◆ **Assignment**
Go through the records and count the lines where the string "tree" occurs. Reply with the number only.

◆ **Source records**
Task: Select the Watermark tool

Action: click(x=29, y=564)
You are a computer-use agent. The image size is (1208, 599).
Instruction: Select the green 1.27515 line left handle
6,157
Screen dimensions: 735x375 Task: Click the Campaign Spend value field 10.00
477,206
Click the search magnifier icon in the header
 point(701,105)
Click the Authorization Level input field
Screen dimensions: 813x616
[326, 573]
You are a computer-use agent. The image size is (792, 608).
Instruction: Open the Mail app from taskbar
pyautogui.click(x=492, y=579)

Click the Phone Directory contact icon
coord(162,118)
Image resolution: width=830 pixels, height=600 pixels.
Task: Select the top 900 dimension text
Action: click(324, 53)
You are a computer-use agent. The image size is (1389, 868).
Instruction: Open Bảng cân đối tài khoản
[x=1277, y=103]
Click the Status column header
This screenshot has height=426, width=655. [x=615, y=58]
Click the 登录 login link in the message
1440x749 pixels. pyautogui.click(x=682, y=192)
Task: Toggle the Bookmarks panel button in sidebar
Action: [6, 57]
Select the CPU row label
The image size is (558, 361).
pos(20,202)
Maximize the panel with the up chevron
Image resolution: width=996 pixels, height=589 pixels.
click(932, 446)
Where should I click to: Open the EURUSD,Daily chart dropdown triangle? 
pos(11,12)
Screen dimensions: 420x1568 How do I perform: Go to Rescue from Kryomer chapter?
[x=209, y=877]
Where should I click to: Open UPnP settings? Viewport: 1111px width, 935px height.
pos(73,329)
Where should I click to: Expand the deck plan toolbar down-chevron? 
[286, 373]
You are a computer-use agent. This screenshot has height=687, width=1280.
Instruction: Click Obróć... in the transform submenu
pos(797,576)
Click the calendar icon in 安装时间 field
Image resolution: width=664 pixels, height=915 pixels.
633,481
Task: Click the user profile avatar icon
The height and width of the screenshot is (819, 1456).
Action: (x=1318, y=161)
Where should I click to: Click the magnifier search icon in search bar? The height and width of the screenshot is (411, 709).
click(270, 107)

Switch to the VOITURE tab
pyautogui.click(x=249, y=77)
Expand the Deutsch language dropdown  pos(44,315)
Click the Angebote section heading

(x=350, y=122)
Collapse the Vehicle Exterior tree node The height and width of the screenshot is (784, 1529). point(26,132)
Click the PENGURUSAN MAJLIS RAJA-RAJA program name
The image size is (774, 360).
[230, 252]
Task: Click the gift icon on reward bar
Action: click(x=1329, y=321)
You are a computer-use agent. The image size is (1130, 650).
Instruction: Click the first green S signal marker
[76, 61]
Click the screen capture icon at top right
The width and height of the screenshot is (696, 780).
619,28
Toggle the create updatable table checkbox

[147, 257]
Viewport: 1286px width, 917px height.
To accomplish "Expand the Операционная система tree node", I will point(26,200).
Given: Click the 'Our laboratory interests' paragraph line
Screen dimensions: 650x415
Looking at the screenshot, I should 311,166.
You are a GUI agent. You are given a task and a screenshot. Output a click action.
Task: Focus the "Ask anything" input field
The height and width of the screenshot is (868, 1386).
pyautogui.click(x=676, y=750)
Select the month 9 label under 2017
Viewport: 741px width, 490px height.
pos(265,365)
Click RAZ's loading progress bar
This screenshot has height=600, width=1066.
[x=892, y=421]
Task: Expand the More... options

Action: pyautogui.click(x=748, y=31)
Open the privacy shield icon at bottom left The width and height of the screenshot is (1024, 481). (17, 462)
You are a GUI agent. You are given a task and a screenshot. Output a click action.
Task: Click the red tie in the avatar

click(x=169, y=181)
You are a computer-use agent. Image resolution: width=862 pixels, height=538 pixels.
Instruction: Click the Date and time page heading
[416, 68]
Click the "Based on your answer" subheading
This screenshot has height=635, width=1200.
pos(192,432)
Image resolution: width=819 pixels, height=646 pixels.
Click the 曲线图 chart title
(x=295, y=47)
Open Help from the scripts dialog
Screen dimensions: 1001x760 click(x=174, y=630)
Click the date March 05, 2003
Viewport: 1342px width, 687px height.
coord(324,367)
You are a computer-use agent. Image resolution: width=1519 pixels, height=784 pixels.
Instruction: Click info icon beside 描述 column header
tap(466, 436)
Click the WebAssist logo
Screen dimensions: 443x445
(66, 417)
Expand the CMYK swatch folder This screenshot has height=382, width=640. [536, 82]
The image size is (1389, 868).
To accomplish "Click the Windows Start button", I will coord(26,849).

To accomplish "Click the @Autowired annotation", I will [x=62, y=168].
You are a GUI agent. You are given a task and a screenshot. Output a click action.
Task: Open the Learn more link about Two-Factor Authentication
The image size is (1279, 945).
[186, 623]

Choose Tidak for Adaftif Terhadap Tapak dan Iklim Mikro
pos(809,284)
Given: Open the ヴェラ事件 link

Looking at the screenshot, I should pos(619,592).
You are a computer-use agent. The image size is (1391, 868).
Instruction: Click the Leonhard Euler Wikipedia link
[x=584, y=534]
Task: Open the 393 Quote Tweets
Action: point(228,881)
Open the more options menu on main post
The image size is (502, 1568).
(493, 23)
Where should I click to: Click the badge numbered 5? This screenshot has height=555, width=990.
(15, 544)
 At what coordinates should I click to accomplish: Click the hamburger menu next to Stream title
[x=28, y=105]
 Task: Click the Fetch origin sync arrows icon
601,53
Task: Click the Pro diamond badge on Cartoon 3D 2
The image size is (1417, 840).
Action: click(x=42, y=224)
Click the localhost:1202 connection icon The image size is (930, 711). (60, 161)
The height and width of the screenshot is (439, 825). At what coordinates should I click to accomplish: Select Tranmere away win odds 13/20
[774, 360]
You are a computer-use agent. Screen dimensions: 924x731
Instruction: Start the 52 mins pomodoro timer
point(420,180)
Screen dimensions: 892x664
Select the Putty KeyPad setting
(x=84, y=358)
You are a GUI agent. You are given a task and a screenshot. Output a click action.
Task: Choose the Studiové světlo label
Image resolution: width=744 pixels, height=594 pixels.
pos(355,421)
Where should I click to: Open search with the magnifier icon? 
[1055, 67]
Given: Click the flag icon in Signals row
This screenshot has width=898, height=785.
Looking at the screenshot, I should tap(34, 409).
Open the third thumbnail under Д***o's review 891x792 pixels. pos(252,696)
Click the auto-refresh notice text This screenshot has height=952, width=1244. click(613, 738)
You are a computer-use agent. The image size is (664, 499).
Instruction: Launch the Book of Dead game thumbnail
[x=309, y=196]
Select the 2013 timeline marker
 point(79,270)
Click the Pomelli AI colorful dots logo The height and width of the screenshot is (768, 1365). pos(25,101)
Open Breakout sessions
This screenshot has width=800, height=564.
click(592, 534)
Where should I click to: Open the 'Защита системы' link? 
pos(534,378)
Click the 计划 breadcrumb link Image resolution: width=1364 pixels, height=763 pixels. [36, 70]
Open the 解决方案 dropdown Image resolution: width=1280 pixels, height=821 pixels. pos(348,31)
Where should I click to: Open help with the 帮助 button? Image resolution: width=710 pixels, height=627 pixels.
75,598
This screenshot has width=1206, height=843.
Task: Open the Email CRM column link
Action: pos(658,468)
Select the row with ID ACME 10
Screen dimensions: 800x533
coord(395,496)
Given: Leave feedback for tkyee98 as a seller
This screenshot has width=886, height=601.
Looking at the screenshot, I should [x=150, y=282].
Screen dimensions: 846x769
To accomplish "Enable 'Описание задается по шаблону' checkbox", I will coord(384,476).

◆ **Expected output**
2